__Directions for this task__
Each line of the records that holds the word "paragraph" should be copied out.
[Exercise material Boundary: Start]
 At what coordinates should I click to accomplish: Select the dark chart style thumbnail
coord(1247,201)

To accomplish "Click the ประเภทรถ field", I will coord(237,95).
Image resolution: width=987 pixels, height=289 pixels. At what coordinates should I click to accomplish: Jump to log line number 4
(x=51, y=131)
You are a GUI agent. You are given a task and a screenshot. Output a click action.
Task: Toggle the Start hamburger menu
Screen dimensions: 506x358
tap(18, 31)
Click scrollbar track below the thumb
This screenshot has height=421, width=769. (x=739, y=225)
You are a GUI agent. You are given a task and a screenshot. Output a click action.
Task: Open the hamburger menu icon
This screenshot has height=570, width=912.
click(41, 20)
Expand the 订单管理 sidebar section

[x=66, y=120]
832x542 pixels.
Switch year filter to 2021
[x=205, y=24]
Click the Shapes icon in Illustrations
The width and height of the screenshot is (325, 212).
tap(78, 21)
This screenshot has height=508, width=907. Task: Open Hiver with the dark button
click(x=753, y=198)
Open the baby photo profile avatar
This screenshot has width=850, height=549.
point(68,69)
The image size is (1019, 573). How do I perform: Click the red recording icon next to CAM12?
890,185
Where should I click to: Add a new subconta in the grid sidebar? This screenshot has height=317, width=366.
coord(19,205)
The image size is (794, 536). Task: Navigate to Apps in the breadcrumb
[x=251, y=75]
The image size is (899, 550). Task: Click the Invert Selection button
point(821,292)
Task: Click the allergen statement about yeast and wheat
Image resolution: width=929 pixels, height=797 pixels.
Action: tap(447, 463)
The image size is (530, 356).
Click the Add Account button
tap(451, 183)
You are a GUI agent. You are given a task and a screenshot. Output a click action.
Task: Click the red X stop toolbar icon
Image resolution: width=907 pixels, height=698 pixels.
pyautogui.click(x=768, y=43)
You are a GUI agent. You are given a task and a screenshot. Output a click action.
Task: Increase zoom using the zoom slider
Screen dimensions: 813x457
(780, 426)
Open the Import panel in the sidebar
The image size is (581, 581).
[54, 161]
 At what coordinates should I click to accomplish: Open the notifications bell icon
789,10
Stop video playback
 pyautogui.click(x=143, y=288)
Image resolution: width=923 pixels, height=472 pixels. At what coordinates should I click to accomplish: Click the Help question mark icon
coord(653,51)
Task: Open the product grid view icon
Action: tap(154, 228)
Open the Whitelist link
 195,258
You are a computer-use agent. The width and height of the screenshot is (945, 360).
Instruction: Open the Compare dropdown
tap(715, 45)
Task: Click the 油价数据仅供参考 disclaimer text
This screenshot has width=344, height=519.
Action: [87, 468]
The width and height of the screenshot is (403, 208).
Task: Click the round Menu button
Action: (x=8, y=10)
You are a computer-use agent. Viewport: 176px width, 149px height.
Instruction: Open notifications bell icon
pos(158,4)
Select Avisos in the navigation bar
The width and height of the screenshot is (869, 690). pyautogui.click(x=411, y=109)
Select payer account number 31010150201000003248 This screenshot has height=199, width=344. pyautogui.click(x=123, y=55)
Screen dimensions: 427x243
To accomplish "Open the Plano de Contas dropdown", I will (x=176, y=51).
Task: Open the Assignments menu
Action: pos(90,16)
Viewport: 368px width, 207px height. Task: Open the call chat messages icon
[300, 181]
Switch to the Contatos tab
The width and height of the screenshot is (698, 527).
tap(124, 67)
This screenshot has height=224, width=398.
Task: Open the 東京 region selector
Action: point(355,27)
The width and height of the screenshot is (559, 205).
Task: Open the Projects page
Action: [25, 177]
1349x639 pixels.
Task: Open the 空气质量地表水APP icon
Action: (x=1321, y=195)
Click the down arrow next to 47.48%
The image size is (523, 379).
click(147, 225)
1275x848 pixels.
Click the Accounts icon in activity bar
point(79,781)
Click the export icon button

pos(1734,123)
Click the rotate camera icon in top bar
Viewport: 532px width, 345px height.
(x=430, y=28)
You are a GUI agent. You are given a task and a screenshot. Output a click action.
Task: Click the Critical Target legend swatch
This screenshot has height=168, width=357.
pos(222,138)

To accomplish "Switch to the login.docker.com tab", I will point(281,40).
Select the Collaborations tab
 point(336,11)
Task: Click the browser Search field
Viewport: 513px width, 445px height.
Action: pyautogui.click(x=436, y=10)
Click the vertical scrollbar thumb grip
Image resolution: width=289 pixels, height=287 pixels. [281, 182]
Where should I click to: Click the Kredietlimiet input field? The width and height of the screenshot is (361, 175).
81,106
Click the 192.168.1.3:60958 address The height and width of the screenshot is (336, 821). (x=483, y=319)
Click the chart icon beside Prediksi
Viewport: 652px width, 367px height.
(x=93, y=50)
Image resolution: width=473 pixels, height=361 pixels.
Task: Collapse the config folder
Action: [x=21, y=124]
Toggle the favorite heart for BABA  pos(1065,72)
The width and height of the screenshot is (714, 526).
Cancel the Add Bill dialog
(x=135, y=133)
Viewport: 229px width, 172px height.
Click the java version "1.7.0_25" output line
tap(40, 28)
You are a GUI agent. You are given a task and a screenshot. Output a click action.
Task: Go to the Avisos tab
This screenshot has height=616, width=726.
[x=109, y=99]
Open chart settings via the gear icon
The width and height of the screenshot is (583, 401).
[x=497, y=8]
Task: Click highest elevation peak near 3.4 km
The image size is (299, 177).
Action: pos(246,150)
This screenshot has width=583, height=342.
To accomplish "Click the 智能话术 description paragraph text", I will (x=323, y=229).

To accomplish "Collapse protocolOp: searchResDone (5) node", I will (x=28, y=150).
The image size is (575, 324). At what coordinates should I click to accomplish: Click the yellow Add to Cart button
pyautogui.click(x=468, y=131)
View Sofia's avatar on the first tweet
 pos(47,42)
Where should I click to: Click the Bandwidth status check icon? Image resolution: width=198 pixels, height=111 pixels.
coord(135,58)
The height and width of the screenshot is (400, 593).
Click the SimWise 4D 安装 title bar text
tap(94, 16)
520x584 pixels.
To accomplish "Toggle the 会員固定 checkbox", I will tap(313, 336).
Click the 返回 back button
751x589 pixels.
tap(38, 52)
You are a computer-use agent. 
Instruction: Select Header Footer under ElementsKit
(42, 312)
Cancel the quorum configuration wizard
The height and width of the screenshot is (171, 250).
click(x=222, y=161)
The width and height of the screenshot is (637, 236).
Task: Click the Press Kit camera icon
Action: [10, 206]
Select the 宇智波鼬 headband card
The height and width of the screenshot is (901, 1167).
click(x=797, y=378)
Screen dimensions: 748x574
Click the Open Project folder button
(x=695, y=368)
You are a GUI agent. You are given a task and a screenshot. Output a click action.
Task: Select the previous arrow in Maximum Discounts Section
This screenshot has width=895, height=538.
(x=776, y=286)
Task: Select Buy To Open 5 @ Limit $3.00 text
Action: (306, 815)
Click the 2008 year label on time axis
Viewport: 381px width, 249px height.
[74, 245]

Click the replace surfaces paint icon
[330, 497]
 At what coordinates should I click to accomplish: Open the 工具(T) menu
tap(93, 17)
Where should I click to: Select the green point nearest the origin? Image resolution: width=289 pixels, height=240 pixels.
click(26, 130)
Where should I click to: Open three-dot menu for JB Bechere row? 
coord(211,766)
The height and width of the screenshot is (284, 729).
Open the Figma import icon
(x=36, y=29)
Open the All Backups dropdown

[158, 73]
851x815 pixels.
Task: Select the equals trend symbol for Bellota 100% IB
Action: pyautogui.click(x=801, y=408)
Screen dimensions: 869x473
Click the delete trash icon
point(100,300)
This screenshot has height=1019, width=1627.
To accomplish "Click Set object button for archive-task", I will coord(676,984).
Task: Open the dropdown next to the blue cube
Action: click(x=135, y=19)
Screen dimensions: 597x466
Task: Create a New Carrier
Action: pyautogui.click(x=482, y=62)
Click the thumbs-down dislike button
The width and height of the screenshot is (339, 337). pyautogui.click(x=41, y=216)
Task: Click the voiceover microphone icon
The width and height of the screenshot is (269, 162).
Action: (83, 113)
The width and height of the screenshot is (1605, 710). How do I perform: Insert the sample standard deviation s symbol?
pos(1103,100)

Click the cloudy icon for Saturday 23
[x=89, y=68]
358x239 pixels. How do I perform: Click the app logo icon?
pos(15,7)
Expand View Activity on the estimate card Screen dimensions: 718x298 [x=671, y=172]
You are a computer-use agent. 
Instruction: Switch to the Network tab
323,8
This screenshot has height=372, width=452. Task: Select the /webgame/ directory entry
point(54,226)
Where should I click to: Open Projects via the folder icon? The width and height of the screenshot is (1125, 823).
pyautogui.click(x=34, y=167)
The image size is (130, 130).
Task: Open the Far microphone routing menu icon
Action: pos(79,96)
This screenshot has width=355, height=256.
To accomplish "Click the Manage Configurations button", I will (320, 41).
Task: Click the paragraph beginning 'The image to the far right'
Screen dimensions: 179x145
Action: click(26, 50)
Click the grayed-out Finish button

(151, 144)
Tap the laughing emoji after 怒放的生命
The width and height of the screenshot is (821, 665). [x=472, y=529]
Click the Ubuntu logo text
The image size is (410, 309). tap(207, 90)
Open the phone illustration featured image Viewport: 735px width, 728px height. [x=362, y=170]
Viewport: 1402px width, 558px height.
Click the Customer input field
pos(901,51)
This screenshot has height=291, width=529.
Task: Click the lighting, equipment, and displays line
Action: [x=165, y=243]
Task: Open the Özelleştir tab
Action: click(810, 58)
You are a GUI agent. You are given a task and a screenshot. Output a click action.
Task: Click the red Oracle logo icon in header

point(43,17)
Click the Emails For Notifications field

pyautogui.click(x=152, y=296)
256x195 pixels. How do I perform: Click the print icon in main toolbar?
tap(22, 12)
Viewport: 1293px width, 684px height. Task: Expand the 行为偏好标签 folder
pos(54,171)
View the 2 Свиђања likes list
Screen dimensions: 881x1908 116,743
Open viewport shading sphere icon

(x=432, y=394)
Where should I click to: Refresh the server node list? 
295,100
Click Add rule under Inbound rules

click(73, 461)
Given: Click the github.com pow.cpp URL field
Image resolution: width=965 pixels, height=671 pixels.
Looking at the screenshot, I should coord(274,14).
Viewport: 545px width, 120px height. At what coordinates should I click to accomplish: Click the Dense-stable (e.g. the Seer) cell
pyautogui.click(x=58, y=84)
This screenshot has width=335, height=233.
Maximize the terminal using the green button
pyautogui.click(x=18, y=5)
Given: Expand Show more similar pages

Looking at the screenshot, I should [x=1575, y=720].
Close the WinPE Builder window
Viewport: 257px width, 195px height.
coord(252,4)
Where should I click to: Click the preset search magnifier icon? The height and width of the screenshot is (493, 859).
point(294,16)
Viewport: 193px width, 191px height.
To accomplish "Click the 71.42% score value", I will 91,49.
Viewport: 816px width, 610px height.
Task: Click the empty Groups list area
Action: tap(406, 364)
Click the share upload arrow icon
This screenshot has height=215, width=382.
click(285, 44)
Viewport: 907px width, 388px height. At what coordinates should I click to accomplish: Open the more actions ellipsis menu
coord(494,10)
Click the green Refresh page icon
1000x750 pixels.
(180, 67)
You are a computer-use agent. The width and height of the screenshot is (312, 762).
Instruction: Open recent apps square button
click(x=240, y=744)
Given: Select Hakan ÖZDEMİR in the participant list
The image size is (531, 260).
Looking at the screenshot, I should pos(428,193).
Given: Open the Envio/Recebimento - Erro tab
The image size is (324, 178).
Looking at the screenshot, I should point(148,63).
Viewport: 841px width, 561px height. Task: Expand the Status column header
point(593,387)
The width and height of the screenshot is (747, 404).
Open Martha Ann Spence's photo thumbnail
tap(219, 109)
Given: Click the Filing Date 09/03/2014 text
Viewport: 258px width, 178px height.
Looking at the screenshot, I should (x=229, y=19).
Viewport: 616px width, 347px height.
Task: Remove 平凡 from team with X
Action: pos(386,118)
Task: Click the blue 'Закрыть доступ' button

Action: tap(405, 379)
[Exercise material Boundary: End]
__Exercise answer__
To accomplish "Click the 智能话术 description paragraph text", I will (x=323, y=229).
Task: Click the paragraph beginning 'The image to the far right'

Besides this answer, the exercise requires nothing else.